Consigna a:
Reproduce las entradas desde el comienzo hasta la línea que contiene "Looking at the screenshot, I should (x=791, y=416).", incluida, y sustituye en ellas "How do I perform" por "How can I perform" sin alterar nada más.

Texto:

- - - - -

Aunque es, sin duda, un clásico contemporáneo y su mejor obra, Bennett no por eso abandonó su copiosa actividad de escritura en la doble vertiente, “seria” y “popular” o “sensacional”, como él gustaba de llamarla, aunque en ocasiones resulte difícil delimitar la una de la otra, como es el caso de Sacred and Profane Love [“Amor sagrado y profano”], acerca de una “mujer apasionada”, que quizá constituya una de las peores obras escritas por un gran novelista. Leonora y Whom God Hath Joined [“Los que Dios ha unido”] constituyen sendos estudios de matrimonios fallidos, un tema muy querido por Bennett y que vivió personalmente, porque su propio matrimonio hacía aguas al tiempo que iniciaba una larga relación con la actriz Dorothy Cheston. Pero el Cuento de Viejas le abre la puerta de su filón más imaginativo, al que ya nos hemos referido más arriba, reunido en 1925 como The Clayhanger Family [“La familia Clayhanger”]. Cuando viaja a Estados Unidos en 1911 su sólida reputación está completamente asentada y a la altura de los grandes, como Henry James o H. G. Wells, su colega generacional.

La Primera Guerra Mundial, que constituyó, sin duda, una profunda cesura no sólo histórica sino también literaria en Gran Bretaña[16], marcó profundamente a Bennett. Volvió a Inglaterra definitivamente y entró a trabajar en el Bureau de Inteligencia y Propaganda, junto con escritores como Chesterton, Conan Doyle, Hardy, Kipling y Wells. Su primer ensayo en este nuevo género propagandístico fue Liberty: a statement of the British Case [“La libertad: un manifiesto británico”], publicado serialmente en las páginas del Saturday Evening Post en Estados Unidos antes de aparecer como libro. El libro, o panfleto, según algunos, desató las iras de George Bernard Shaw por lo que consideraba un peligroso patrioterismo y chauvinismo vulgar y mendaz. Hay que tener en cuenta que la Gran Guerra provocó en los medios literarios ingleses un debate importante y un gran movimiento de objeción de conciencia, uno de cuyos máximos líderes fue Bertrand Russell, que incluso sufrió una estancia en la cárcel. Asimismo, los denominados «poetas de la Guerra», como Richard Owen, Siegfried Sassoon y Rosenberg, demolieron en sus poemas bélicos, tras su experiencia del Somme, la grandilocuencia y autosatisfacción de la idea imperial británica, que, según ellos, había conducido a la guerra, dando paso tanto al clima generalizado de desilusión y cinismo postbélico como a la introducción de las vanguardias literarias. Arnold Bennett visitó el frente occidental en junio de 1915 y el horror que contempló hizo tanta mella en su persona que enfermó físicamente. Más tarde, sin embargo, accedió a escribir Over there: War Scenes on the Western Front [“Allí lejos: escenas de guerra del frente de Occidente”] (1915), que constituye en realidad casi una llamada a filas. Sin embargo, en dos novelas posteriores, The Roll-Call [“Pasando lista”] y, sobre todo, The Pretty Lady [“La hermosa dama”], ambas de 1918, trató con buena dosis de piedad y horror el tema bélico.

- - - - -

Entradas:
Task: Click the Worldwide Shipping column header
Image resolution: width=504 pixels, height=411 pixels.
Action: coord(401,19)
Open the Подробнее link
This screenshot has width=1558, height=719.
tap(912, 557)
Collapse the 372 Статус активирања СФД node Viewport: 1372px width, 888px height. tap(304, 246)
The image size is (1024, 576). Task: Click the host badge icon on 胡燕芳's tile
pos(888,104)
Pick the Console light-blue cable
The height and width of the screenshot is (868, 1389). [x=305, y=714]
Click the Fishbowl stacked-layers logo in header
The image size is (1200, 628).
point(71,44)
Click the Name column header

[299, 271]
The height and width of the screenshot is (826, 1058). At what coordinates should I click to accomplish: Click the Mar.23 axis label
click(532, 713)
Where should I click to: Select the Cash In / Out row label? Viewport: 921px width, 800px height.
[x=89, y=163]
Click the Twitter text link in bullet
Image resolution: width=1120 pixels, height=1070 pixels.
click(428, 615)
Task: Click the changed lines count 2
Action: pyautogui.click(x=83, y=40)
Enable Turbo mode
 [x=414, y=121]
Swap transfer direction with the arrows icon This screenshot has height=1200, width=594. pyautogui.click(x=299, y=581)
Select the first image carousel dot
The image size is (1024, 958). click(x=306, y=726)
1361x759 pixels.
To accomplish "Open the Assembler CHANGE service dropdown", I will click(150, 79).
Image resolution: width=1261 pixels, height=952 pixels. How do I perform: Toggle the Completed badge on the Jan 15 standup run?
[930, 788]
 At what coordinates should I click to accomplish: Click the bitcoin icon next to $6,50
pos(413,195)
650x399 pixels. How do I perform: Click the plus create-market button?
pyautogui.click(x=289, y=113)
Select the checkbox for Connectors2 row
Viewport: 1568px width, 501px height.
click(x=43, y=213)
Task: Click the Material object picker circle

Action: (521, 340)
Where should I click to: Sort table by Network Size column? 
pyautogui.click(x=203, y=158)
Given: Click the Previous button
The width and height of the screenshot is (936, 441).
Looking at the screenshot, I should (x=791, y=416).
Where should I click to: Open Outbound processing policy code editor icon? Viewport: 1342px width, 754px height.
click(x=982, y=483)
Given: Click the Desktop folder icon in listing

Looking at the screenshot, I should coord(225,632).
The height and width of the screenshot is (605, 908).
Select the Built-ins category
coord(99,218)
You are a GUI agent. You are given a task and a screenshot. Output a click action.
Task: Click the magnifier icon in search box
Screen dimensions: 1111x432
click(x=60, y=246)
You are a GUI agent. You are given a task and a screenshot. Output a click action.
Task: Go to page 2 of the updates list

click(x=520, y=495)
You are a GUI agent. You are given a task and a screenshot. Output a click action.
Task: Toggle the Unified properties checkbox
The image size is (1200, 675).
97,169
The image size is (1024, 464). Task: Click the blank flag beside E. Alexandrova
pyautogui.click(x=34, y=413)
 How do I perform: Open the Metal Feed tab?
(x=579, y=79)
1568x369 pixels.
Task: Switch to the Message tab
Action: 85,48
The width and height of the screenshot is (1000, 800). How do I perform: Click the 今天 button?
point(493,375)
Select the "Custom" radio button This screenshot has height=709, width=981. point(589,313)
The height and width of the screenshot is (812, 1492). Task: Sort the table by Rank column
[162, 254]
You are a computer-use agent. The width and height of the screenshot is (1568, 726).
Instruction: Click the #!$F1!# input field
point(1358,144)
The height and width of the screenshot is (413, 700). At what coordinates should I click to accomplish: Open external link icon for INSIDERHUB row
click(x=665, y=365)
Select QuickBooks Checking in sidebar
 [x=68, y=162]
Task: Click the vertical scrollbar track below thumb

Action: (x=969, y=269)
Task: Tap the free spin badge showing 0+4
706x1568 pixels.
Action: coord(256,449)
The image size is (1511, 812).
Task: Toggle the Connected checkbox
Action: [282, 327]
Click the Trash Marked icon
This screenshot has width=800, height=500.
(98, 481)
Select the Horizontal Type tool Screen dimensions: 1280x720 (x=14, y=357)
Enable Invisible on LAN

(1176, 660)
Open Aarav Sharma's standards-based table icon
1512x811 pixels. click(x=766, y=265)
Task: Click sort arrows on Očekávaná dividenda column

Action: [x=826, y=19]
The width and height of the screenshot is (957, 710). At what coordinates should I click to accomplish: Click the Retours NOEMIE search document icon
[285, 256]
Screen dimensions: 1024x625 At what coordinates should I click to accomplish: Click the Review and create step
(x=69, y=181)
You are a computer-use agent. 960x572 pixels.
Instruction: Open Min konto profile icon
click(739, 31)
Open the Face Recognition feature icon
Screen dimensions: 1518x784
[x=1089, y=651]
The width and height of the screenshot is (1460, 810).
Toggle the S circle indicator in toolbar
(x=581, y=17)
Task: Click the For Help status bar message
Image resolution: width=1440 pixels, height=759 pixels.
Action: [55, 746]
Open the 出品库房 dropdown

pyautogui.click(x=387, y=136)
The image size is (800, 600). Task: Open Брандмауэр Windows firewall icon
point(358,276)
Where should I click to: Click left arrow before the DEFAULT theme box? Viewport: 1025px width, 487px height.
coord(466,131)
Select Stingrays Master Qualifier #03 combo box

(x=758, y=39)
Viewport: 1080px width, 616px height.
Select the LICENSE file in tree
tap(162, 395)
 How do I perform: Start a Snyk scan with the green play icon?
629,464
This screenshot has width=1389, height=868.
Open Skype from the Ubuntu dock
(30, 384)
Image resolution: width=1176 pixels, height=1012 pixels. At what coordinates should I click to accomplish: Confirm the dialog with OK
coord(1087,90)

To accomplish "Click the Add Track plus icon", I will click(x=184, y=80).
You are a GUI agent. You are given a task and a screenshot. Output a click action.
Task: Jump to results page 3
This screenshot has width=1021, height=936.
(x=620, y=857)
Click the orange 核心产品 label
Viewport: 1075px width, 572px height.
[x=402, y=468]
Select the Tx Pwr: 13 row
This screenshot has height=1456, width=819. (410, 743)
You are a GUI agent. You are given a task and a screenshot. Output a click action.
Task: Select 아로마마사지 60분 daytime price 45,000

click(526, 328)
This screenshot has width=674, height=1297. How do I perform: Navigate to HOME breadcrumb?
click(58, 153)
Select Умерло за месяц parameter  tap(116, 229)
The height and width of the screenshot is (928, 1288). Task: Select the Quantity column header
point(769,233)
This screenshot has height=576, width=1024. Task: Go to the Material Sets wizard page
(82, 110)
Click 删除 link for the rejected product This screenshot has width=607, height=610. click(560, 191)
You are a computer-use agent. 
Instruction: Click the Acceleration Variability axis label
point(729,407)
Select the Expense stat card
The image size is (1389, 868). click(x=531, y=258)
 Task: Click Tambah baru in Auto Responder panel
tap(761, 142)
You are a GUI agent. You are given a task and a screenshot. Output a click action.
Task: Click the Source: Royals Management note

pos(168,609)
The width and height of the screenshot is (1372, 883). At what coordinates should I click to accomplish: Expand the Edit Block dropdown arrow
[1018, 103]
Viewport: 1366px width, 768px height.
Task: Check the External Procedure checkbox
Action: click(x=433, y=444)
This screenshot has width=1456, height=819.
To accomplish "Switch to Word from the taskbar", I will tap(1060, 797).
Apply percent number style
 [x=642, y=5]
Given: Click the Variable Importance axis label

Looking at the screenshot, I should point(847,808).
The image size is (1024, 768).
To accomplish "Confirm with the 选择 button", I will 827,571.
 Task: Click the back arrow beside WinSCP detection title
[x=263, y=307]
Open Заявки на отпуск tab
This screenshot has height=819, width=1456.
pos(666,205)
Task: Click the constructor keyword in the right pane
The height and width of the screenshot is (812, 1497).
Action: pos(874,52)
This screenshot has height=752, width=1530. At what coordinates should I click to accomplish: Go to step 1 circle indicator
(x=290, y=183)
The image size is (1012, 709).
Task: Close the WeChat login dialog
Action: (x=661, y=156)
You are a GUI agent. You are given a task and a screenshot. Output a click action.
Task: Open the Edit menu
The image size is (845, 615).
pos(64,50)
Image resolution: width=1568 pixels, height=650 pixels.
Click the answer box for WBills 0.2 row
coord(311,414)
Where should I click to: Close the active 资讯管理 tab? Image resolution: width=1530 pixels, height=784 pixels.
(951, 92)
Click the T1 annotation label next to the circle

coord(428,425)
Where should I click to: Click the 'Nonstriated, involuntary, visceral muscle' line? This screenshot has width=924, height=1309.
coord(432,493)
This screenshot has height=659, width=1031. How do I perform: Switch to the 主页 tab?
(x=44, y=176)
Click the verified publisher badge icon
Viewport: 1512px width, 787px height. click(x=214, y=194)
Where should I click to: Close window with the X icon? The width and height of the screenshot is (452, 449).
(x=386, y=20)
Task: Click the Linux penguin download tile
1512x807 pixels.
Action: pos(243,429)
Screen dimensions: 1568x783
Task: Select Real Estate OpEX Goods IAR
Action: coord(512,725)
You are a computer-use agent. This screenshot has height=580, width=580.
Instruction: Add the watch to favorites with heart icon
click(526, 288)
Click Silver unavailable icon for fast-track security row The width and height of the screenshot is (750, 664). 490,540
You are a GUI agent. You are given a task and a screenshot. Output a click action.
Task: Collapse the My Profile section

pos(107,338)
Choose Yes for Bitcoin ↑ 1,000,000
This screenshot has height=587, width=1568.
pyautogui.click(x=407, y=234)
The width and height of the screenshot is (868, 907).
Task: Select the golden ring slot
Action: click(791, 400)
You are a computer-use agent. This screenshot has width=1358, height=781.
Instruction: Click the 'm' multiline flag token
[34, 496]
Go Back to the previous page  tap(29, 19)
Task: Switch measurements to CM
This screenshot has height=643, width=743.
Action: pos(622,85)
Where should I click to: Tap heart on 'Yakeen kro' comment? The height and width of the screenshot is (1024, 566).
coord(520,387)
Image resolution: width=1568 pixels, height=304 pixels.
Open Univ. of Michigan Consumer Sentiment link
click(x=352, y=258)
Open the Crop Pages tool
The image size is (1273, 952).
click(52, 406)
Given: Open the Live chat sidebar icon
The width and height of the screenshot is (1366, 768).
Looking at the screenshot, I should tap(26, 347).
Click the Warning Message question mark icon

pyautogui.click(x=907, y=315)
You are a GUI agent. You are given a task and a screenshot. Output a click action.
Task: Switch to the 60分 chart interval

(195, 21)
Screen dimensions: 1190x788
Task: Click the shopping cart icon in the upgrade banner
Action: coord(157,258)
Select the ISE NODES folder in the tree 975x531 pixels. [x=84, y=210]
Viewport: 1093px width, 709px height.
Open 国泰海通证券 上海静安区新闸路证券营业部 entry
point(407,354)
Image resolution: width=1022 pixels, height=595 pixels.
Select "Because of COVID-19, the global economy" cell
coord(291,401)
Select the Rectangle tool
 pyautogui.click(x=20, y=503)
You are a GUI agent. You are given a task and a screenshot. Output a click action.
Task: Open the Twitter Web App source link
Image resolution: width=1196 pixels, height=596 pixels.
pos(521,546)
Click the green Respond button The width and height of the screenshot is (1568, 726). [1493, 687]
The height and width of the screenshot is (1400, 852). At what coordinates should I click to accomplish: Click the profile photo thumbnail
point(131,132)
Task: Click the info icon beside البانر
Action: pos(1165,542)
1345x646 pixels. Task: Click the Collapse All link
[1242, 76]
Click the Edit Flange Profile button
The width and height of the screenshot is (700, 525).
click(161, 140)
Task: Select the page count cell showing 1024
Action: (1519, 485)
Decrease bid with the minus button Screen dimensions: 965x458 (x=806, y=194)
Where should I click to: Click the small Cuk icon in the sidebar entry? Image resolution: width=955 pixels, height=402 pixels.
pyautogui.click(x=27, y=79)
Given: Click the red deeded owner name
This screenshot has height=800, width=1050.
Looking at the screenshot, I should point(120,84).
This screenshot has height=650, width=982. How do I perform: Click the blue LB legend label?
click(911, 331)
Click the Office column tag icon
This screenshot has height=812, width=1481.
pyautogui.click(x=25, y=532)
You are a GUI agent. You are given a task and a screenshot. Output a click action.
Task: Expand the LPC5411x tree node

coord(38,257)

- - - - -

Consigna b:
Prosigue el texto sobre la trayectoria literaria de Arnold Bennett a partir de su última oración.

Respuesta a:
Task: Click the Worldwide Shipping column header
Image resolution: width=504 pixels, height=411 pixels.
Action: coord(401,19)
Open the Подробнее link
This screenshot has width=1558, height=719.
tap(912, 557)
Collapse the 372 Статус активирања СФД node Viewport: 1372px width, 888px height. tap(304, 246)
The image size is (1024, 576). Task: Click the host badge icon on 胡燕芳's tile
pos(888,104)
Pick the Console light-blue cable
The height and width of the screenshot is (868, 1389). [x=305, y=714]
Click the Fishbowl stacked-layers logo in header
The image size is (1200, 628).
point(71,44)
Click the Name column header

[299, 271]
The height and width of the screenshot is (826, 1058). At what coordinates should I click to accomplish: Click the Mar.23 axis label
click(532, 713)
Where should I click to: Select the Cash In / Out row label? Viewport: 921px width, 800px height.
[x=89, y=163]
Click the Twitter text link in bullet
Image resolution: width=1120 pixels, height=1070 pixels.
click(428, 615)
Task: Click the changed lines count 2
Action: pyautogui.click(x=83, y=40)
Enable Turbo mode
 [x=414, y=121]
Swap transfer direction with the arrows icon This screenshot has height=1200, width=594. pyautogui.click(x=299, y=581)
Select the first image carousel dot
The image size is (1024, 958). click(x=306, y=726)
1361x759 pixels.
To accomplish "Open the Assembler CHANGE service dropdown", I will click(150, 79).
Image resolution: width=1261 pixels, height=952 pixels. How can I perform: Toggle the Completed badge on the Jan 15 standup run?
[930, 788]
 At what coordinates should I click to accomplish: Click the bitcoin icon next to $6,50
pos(413,195)
650x399 pixels. How can I perform: Click the plus create-market button?
pyautogui.click(x=289, y=113)
Select the checkbox for Connectors2 row
Viewport: 1568px width, 501px height.
click(x=43, y=213)
Task: Click the Material object picker circle

Action: (521, 340)
Where should I click to: Sort table by Network Size column? 
pyautogui.click(x=203, y=158)
Given: Click the Previous button
The width and height of the screenshot is (936, 441).
Looking at the screenshot, I should (x=791, y=416).

Respuesta b:
Asentado definitivamente en Inglaterra y tras iniciar una larga relación con Dorothy Cheston de la que nacería su hija Virginia, siguió escribiendo a caballo entre la realidad y el sensacionalismo popular, sin olvidar jamás su veta originaria de alfarero rural en novelas como The Card [“La tarjeta de visita”] (1911) y The Price of Love [“El precio del amor”] (1914). Así, junto a la insufrible Mr Prohack (1922) encontramos Riceyman Steps [“Los pasos de Riceyman”](1923), uno de sus grandes logros en el magnífico retrato del avaro que nos brinda. Lord Raingo (1926) es el retrato perverso de un hombre público, mientras que en Imperial Palace (1920), a pesar de una cierta vulgaridad, apunta ya en su protagonista, Gracie Savott, la figura de la flapper[17] cínica e icónica que va a presidir la narrativa de los años veinte y de la siguiente generación. Su desbordante actividad le llevó asimismo a escribir más de quince obras de teatro y a producir, junto con Sir Nigel Playfair y Alistair Tayler, la programación del Lyric Theatre de Londres, en la época de mayor esplendor social del mismo. Y como venimos insistiendo, en su polifacética pluma tendremos que consignar también sus múltiples obras de variado pelaje y consistencia, desde la autoayuda, por ejemplo en Self and Self-Management (1918) o The Reasonable Life, Being Hints at Men and Women (1911), los consejos literarios en Literary Taste: How to Form It (1909), libros de viaje como Those United States (1912) o Mediterranean Scenes: Rome, Greece, Constantinople (1928), hasta, una vez más, la cuestión de la mujer en Our Women: Chapters on the Sex-Discord (1920).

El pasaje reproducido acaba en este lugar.